# What to do
Copy the rows word for word, starting at the line that contains "The width and height of the screenshot is (416, 299)." and continuing through the final row, with both ends included.

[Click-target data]
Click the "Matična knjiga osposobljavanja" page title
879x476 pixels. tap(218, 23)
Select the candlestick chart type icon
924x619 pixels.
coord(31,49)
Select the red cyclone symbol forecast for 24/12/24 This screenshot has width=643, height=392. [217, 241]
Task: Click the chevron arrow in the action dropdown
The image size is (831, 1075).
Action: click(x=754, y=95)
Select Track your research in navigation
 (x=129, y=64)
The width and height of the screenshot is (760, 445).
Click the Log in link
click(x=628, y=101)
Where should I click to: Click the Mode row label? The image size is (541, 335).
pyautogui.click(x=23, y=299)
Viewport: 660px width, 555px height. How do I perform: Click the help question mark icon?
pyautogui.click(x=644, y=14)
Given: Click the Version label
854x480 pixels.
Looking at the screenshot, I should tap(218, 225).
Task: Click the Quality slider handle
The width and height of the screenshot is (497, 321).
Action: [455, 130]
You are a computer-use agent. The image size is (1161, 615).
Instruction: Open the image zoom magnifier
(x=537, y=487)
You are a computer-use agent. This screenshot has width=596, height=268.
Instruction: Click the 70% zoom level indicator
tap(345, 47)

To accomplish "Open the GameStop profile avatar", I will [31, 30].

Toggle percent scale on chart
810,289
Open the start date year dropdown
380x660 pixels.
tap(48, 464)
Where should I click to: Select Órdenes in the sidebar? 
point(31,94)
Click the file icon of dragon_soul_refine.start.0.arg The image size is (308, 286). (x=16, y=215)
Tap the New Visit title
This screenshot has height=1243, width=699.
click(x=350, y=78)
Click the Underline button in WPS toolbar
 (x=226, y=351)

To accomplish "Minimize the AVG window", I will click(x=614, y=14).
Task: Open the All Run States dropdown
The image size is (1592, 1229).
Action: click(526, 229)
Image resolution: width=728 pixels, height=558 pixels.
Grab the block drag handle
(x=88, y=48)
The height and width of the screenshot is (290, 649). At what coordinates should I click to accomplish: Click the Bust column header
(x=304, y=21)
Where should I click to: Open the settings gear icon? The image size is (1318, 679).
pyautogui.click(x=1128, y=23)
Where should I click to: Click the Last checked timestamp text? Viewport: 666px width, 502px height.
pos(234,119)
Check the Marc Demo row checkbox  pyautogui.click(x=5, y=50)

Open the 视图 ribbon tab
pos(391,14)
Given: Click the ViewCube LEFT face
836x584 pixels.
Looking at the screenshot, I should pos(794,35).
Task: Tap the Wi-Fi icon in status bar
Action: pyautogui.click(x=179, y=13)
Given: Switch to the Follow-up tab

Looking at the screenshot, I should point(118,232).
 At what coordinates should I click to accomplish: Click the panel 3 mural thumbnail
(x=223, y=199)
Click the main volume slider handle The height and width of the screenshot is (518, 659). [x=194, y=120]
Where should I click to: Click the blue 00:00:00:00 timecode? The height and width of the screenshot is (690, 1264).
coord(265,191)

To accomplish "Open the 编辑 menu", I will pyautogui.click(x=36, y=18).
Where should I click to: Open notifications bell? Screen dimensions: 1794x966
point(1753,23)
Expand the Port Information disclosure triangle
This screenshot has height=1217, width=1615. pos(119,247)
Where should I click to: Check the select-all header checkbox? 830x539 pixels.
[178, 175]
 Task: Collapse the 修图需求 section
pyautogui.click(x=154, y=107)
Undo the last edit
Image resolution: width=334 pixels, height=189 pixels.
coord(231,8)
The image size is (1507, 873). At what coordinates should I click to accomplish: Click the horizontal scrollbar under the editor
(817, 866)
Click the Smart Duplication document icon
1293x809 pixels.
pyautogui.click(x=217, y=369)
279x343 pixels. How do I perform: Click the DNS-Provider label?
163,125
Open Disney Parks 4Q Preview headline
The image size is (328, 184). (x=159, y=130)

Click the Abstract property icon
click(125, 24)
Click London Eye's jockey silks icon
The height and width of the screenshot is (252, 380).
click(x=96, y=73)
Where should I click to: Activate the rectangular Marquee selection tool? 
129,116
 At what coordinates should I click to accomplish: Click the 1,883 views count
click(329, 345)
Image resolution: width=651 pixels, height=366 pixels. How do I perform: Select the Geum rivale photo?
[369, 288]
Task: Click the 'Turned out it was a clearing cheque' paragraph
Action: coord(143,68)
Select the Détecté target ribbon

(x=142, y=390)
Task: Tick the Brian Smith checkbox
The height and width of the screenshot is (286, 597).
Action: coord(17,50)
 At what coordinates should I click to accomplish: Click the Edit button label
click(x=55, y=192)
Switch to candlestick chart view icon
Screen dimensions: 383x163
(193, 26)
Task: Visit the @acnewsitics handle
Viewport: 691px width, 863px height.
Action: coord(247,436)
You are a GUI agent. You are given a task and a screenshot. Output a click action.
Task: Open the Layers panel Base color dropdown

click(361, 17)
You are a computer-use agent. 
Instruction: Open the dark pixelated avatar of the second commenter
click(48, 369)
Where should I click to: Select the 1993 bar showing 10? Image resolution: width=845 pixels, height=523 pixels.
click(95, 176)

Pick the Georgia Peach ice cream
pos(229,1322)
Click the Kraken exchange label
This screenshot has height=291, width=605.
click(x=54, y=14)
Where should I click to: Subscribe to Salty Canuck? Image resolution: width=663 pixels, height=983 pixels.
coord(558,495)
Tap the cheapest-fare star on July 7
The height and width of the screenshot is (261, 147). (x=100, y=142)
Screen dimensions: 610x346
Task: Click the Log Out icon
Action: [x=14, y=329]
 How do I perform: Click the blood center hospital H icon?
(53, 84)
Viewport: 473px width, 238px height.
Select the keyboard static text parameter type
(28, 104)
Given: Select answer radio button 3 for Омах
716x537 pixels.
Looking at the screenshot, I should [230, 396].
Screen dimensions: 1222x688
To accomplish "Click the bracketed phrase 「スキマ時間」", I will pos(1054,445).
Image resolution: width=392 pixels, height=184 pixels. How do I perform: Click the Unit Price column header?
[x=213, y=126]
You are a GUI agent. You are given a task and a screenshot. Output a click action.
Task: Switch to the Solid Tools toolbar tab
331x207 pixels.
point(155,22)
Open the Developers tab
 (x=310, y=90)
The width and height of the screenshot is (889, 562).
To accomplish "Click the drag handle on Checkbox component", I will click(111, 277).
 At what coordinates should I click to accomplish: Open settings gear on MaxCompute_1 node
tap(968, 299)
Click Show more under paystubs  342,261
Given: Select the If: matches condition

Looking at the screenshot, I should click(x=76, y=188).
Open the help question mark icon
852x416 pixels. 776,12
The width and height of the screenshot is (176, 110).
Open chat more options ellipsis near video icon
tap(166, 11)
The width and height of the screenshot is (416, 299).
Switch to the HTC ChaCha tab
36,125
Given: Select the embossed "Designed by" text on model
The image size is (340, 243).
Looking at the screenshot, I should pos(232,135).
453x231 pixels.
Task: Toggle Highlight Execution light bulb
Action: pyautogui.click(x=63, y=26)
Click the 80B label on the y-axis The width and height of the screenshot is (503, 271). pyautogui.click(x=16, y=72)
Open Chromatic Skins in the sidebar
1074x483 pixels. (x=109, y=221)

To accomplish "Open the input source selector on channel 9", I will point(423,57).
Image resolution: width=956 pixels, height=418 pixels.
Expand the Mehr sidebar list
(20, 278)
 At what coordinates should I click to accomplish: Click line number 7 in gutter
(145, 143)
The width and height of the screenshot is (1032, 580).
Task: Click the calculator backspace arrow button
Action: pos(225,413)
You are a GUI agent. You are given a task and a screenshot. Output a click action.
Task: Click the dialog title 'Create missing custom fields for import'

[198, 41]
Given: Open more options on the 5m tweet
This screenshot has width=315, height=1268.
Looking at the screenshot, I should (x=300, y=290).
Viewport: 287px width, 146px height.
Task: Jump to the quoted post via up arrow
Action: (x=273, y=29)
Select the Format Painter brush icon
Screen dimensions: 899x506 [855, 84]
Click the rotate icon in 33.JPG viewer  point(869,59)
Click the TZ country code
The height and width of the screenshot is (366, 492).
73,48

# Full solution
The width and height of the screenshot is (416, 299).
Switch to the HTC ChaCha tab
36,125
Given: Select the embossed "Designed by" text on model
The image size is (340, 243).
Looking at the screenshot, I should pos(232,135).
453x231 pixels.
Task: Toggle Highlight Execution light bulb
Action: pyautogui.click(x=63, y=26)
Click the 80B label on the y-axis The width and height of the screenshot is (503, 271). pyautogui.click(x=16, y=72)
Open Chromatic Skins in the sidebar
1074x483 pixels. (x=109, y=221)

To accomplish "Open the input source selector on channel 9", I will point(423,57).
Image resolution: width=956 pixels, height=418 pixels.
Expand the Mehr sidebar list
(20, 278)
 At what coordinates should I click to accomplish: Click line number 7 in gutter
(145, 143)
The width and height of the screenshot is (1032, 580).
Task: Click the calculator backspace arrow button
Action: pos(225,413)
You are a GUI agent. You are given a task and a screenshot. Output a click action.
Task: Click the dialog title 'Create missing custom fields for import'

[198, 41]
Given: Open more options on the 5m tweet
This screenshot has width=315, height=1268.
Looking at the screenshot, I should (x=300, y=290).
Viewport: 287px width, 146px height.
Task: Jump to the quoted post via up arrow
Action: (x=273, y=29)
Select the Format Painter brush icon
Screen dimensions: 899x506 [855, 84]
Click the rotate icon in 33.JPG viewer  point(869,59)
Click the TZ country code
The height and width of the screenshot is (366, 492).
73,48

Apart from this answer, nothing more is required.